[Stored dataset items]
'''

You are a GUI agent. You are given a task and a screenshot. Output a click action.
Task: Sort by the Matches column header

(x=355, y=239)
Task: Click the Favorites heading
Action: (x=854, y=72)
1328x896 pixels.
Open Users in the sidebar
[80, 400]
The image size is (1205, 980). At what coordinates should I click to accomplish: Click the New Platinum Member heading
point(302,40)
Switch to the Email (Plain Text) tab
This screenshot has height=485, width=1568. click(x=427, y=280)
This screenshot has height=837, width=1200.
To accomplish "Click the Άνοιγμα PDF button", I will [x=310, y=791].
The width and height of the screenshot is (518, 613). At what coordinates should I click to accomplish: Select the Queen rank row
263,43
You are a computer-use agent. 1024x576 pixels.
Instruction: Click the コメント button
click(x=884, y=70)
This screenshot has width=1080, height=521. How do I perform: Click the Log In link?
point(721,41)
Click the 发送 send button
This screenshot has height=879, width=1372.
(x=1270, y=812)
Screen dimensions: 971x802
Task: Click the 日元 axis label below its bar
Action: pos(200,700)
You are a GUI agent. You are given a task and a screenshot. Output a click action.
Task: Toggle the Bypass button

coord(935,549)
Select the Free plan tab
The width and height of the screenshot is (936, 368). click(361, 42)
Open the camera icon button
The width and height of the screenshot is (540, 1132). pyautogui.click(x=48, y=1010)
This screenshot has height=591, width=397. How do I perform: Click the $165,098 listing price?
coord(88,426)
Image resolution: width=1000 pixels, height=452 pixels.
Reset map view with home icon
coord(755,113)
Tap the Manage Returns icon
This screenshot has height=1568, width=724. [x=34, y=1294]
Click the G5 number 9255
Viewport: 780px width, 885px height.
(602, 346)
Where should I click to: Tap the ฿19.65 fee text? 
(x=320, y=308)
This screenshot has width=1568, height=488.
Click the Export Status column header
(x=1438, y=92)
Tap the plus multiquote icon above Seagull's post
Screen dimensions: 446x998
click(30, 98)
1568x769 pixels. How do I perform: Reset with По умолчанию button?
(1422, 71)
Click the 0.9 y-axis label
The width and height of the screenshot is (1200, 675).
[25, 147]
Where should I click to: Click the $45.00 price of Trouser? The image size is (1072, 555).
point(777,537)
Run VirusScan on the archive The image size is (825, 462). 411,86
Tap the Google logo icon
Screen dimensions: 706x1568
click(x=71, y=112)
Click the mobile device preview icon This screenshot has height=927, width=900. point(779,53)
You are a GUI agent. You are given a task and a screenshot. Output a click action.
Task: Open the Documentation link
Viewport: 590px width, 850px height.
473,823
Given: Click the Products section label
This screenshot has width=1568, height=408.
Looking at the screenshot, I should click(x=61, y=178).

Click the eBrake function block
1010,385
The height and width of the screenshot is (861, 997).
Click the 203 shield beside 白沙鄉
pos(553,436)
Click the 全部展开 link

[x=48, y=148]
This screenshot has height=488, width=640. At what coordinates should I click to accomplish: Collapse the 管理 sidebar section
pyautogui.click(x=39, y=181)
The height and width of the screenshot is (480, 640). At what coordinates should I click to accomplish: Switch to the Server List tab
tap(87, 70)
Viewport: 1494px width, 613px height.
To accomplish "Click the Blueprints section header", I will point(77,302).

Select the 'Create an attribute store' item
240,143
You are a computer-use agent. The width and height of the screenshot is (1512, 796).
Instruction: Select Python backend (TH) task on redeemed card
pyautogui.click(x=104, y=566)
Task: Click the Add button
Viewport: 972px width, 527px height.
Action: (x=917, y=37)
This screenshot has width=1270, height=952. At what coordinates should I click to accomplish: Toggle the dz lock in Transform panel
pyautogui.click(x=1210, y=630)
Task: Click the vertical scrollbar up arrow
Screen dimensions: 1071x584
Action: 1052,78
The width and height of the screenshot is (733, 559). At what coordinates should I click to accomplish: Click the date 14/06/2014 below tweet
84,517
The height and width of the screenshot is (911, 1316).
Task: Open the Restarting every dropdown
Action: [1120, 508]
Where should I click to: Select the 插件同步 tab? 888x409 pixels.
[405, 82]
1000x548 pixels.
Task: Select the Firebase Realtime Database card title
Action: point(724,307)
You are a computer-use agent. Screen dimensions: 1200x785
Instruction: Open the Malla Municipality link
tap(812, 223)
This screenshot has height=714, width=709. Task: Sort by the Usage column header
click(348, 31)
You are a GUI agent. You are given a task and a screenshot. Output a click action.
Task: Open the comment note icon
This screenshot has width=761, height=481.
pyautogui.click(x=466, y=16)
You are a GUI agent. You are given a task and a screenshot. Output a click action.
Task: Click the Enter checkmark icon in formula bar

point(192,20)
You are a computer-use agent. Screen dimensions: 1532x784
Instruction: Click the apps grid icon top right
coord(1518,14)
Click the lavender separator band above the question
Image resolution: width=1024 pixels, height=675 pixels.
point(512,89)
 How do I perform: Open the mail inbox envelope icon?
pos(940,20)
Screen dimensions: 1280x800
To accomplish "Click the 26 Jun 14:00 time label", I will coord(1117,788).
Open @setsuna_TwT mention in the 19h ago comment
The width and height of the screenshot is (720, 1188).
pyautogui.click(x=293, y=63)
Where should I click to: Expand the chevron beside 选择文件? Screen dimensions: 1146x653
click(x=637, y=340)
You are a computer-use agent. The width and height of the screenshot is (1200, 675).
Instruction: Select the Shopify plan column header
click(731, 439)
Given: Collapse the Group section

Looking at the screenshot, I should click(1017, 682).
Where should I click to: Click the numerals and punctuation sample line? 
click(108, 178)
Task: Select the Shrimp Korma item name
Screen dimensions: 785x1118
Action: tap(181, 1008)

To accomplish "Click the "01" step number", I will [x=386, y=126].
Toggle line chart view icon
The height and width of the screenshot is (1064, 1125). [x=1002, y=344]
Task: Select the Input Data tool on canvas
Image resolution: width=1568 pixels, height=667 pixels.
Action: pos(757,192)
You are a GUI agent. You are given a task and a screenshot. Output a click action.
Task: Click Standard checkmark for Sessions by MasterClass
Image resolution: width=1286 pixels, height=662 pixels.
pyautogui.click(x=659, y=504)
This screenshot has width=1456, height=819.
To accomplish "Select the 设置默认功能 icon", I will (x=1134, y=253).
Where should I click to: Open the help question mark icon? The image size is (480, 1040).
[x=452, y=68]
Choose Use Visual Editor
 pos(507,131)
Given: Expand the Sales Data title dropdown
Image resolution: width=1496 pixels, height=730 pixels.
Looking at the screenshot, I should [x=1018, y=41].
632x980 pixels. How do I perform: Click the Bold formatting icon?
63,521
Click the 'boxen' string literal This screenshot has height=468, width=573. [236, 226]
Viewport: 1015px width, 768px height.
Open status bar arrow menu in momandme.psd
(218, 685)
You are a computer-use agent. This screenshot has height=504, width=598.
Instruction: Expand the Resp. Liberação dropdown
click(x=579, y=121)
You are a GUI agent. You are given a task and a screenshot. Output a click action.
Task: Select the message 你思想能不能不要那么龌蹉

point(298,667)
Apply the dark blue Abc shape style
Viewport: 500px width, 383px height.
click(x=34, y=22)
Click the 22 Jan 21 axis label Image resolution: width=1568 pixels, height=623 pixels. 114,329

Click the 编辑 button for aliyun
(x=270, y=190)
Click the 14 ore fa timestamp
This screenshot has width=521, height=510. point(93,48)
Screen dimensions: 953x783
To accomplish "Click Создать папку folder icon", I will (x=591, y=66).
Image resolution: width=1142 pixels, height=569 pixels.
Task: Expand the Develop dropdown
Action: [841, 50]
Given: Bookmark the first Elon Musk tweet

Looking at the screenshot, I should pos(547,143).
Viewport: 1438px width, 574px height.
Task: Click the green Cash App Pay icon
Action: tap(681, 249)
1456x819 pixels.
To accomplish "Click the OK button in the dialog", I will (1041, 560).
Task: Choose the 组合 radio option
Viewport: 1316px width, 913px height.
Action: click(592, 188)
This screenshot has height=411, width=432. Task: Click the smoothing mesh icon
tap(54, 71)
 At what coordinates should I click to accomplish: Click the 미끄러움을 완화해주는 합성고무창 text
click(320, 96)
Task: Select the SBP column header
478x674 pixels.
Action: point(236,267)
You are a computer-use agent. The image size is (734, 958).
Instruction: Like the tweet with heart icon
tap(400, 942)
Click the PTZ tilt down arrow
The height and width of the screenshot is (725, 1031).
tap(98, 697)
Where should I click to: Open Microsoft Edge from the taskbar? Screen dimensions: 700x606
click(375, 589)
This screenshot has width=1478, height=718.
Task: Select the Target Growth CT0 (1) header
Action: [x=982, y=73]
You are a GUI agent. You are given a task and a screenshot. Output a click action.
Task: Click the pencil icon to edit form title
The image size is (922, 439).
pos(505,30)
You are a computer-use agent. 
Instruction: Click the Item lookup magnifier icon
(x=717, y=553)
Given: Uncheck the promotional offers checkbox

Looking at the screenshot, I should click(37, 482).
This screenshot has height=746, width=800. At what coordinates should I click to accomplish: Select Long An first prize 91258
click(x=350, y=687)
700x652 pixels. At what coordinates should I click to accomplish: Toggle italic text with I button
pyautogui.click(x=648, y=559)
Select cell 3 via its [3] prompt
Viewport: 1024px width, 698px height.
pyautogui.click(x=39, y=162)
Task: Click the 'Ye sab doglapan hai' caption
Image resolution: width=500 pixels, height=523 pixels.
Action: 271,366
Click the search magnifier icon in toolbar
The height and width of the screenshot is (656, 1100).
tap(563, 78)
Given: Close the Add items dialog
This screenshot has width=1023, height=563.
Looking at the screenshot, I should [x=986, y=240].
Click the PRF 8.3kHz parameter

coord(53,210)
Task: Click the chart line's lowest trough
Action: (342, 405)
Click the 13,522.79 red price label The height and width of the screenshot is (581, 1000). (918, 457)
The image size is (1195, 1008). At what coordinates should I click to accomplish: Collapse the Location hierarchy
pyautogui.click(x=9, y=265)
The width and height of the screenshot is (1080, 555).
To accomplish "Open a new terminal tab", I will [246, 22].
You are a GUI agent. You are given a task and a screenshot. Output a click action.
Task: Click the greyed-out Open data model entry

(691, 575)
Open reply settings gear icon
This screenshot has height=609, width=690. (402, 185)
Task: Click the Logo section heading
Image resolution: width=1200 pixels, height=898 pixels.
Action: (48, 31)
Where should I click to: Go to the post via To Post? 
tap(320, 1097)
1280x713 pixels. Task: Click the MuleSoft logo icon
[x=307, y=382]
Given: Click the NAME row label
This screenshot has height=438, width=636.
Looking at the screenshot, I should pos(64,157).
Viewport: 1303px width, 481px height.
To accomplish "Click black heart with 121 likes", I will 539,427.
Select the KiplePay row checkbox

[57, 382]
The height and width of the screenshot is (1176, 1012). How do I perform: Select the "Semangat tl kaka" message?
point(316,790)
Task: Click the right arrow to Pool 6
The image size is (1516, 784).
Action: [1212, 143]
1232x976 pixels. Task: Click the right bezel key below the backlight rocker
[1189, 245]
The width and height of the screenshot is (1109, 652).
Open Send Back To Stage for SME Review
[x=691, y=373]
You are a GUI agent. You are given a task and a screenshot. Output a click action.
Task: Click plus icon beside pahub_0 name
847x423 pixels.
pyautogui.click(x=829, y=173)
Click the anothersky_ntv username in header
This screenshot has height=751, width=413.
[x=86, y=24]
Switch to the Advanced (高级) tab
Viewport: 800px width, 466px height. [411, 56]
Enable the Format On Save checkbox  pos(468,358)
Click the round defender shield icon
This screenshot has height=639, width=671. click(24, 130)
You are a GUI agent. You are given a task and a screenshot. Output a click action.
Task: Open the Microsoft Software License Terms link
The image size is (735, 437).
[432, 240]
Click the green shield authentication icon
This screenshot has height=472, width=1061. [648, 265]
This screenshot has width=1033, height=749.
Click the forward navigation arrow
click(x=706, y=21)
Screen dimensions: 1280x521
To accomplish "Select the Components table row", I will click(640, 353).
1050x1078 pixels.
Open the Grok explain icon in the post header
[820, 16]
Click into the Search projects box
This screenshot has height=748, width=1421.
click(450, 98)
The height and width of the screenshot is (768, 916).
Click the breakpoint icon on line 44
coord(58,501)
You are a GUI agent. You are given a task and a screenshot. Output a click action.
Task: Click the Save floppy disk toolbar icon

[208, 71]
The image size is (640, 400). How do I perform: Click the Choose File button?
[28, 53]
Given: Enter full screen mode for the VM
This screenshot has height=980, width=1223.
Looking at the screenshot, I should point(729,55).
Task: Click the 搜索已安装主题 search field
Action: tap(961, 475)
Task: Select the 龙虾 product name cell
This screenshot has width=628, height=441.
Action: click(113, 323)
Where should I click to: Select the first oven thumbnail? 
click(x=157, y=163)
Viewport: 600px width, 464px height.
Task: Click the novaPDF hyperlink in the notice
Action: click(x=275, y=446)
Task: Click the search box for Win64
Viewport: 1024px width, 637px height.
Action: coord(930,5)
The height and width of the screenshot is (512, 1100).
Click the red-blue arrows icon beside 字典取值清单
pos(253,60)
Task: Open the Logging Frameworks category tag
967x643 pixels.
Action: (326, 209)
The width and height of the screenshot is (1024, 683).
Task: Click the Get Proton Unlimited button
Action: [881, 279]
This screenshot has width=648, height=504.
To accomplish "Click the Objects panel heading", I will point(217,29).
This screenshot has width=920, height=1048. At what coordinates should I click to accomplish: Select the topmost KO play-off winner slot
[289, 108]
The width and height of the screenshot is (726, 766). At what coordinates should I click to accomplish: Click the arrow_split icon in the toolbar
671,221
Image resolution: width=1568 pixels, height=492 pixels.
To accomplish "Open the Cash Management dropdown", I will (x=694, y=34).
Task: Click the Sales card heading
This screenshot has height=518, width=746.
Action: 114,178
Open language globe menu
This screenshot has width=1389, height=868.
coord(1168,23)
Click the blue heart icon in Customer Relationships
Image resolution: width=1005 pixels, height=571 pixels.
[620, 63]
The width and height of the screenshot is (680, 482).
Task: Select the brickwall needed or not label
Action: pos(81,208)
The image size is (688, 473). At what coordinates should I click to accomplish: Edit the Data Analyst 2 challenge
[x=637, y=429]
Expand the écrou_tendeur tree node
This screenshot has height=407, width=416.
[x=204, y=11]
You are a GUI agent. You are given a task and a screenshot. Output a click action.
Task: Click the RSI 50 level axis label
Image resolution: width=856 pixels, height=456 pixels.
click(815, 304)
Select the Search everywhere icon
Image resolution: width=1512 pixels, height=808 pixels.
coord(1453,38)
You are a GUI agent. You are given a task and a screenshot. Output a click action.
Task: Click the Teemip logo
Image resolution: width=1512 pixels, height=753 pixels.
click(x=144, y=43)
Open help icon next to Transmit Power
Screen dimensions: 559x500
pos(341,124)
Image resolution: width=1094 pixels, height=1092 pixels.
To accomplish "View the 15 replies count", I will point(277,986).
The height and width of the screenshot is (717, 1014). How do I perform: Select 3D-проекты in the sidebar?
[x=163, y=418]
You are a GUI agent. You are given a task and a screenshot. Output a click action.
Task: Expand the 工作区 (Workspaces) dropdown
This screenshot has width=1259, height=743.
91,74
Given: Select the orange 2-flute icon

'''

In the data above, copy every line where the string "dialog" appears.

To accomplish "Click the OK button in the dialog", I will (1041, 560).
Given: Close the Add items dialog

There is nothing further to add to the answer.